Music Reviews
Somewhere Else

Indians Somewhere Else

(4AD) Rating - 6/10

Imagine a cross between the bucolic introspection of Bon Iver’s For Emma, Forever Ago, Mercury Rev’s haunted Americana circa Deserter’s Songs and All Is Dream, the icy Scandinavian otherness of Sigur Ros, and the synth-led modern chillwave of the xx, and you’ll get a pretty good idea of what to expect from Indians’ debut Somewhere Else. The group is pretty much a one man band, that man being Copenhagen-based Søren Løkke Juul, although the line-up is sometimes augmented to a three-piece for live performances. The album’s title is a true reflection of the sense of wistful longing that pervades these 10 songs.
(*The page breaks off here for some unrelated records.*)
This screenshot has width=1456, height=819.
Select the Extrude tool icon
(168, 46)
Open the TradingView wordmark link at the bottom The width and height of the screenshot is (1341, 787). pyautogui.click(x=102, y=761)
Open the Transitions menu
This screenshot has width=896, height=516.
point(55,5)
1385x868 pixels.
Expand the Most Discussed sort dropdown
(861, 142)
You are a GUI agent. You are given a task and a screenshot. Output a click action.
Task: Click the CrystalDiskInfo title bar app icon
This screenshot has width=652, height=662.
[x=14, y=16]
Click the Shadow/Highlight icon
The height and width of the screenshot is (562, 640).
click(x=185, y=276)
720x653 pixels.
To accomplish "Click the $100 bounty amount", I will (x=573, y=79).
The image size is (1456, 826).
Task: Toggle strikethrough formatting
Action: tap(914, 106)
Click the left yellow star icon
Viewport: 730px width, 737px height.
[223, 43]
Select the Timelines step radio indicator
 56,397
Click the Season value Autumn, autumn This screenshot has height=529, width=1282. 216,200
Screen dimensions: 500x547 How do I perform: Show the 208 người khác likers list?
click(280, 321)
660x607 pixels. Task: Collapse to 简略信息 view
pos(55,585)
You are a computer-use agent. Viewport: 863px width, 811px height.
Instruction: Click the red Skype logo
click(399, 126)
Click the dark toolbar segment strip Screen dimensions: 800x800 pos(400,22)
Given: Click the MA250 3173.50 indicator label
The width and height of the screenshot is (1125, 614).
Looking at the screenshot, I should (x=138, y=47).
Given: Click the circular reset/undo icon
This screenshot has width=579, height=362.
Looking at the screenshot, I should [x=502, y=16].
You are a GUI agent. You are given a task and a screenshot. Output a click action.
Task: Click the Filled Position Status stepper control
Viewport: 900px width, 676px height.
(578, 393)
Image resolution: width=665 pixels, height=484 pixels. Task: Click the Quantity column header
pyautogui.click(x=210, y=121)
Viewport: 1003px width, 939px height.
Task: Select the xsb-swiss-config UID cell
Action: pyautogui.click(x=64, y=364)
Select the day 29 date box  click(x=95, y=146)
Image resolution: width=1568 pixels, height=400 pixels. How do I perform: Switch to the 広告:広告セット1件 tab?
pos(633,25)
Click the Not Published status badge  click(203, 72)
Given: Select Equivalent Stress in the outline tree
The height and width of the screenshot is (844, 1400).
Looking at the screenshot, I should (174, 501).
It was reportedly recorded in a studio in the Danish countryside over the summer of 2012, and the sense of isolation that image conjures in the mind is reflected in the music.

The songs here come and go in something of a reverie, and as with dreams it can be sometimes difficult to recall the finer details. Instead what remains in the mind is a mood or a feeling – in this case one of detached melancholy, tinged with wistful nostalgia. That’s not to say that the songs themselves are forgettable. Some are genuinely moving, like the opener New, which builds and falls quite beguilingly, or Lips, Lips, Lips with its rather lovely ambient coda. Juul’s voice can be an affecting and effective instrument, as on the folky Cakelakers, or Bird, where he sounds particularly vulnerable and delicate like a… er… bird (and not unlike Mercury Rev’s Jonathan Donahue). Overall though, the album’s effect is one of quiet schizophrenia, with tracks swinging gently between acoustic folksiness and ambient electronica, without really committing to either wholeheartedly.

It is mostly this disjointedness and lack of focus that prevents the album being an unqualified success, and prevents me from giving it a higher score. Politeness in music is rarely a prerequisite for greatness, and that thesis is born out here. The songs are quite nice, in a cosy kind of way, not threatening or troubling, but neither do they soar, nor make the heart swell and beat faster. Somewhere Else in the end leaves the listener longing for something else, some little bit of grist in the mill, to make the songs stick in the head and in the heart. There’s promise here to be sure, but it’s a promise as yet unfulfilled.